We reject the state's argument that the two other categories of amounts under the trafficking statute constitute lesser included offenses of that provision. Rather, the stepped-up amounts constitute, in our view, different degrees of punishment for the same offense.[2]
*367 The issue, therefore, is whether or not simple possession (§ 893.13(1)(e)) and sale or possession (§ 893.13(1)(a)) are lesser included offenses of the crime of trafficking. On this issue, for double jeopardy purposes, our supreme court has not held a steadfast course. Compare Bell v. State, 437 So. 2d 1057 (Fla. 1983); with Rotenberry v. State, 468 So. 2d 971 (Fla. 1985), receded from, Carawan v. State, 515 So. 2d 161 (Fla. 1987); abrogation recognized, Hall v. State, 517 So. 2d 678 (Fla. 1988).
However, in Carawan v. State, 515 So. 2d 161 (Fla. 1987), the court receded sufficiently from Rotenberry, supra., that we think that both for double jeopardy purposes as well as required jury instructions, sections 893.13(1)(e) and 893.13(1)(a)(1) must be considered to be lesser included offenses of the trafficking statute.[3] Failure to give an instruction on these offenses in this trafficking case is reversible error. In defense of the trial judge, however, we note that Carawan was decided some months after Garrison's trial was conducted.
We do not think it necessary to determine whether or not section 893.13(1)(e) and/or section 893.13(1)(a)(1) are necessarily lesser included offenses of trafficking under criminal rule 3.510(b) because they are at least permissively included,[4] category two offenses, and the evidence and information in this case sufficiently charged and would sustain Garrison's conviction under either one. Therefore, both requested instructions should have been given. See Munroe v. State, 514 So. 2d 397 (Fla. 1st DCA 1987), rev. den., 519 So. 2d 987 (Fla. 1988); Daophin v. State, 511 So. 2d 1037 (Fla. 4th DCA 1987); Wilcott v. State, 509 So. 2d 261 (Fla. 1987); State v. Wimberly, 498 So. 2d 929 (Fla. 1986); State v. Bruns, 429 So. 2d 307 (Fla. 1983).
REVERSED AND REMANDED.
ORFINGER and DANIEL, JJ., concur.
NOTES
[1] §§ 893.135(1)(b)(3); 893.03(2)(a)(4), Fla. Stat. (1985).
[2] Section 893.135(1)(b), Florida Statutes (1985) states that the "felony shall be known as `trafficking in cocaine,'" and then delineates different punishments based on amount.

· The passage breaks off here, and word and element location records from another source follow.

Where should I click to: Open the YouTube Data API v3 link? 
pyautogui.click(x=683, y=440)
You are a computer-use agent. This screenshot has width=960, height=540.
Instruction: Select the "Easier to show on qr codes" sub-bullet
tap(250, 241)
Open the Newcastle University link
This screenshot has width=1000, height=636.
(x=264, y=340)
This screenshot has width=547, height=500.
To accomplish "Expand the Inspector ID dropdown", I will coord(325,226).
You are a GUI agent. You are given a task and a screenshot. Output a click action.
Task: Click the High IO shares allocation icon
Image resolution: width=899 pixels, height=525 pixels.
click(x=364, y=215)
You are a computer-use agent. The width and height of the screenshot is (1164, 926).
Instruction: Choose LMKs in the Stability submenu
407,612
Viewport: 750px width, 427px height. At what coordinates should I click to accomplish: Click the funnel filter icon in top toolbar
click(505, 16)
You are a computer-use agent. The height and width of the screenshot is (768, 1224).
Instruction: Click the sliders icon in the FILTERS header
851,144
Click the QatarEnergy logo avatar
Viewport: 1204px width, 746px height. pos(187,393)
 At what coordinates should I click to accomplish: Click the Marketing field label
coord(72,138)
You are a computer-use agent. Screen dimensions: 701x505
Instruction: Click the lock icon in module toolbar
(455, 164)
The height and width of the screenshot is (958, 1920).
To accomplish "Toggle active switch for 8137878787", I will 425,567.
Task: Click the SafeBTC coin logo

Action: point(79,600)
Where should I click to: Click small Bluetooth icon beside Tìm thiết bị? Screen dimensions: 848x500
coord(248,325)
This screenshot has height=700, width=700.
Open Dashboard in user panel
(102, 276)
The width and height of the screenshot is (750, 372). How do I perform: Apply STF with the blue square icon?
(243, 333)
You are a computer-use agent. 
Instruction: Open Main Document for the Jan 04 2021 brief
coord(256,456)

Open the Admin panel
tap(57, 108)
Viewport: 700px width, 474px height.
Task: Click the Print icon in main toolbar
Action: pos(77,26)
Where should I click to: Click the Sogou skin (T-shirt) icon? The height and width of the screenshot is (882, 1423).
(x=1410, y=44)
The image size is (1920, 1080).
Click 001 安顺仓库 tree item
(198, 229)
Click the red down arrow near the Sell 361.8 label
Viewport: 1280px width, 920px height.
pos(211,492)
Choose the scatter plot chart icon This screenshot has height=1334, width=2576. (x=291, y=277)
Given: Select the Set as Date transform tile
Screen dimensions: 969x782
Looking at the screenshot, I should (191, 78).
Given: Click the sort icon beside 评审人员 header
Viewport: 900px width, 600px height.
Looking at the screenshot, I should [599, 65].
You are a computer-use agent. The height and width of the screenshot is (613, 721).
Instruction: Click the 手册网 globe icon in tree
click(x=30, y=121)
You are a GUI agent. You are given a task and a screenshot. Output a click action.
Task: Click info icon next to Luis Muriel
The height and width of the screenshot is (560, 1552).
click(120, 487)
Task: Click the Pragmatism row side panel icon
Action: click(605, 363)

[3] Because Brown v. State, 483 So. 2d 743 (Fla. 5th DCA 1986), relied on Rotenberry for its holding that possession and sale were not lesser offenses of trafficking, we conclude that Brown has been overruled sub silentio, by Carawan.
[4] See Carvalho v. State, 513 So. 2d 1321 (Fla. 3rd DCA 1987), which held that possession of cocaine is a necessarily lesser included offense of trafficking; and Gordon v. State, 528 So. 2d 910 (Fla. 2d DCA 1988) (sale of cocaine and possession with intent to sell the same cocaine are necessarily included offenses for double jeopardy purposes; certifying question to the supreme court). Cf. Munroe v. State, 514 So. 2d 397 (Fla. 1st DCA 1987), rev. den., 519 So. 2d 987 (Fla. 1988) (conspiracy to possess cocaine is, at best, a permissible lesser included offense of conspiracy to traffic); Daophin v. State, 511 So. 2d 1037 (Fla. 4th DCA 1987) (instruction on lesser included offense of simple possession was required where defendant was charged with trafficking in cocaine by delivery).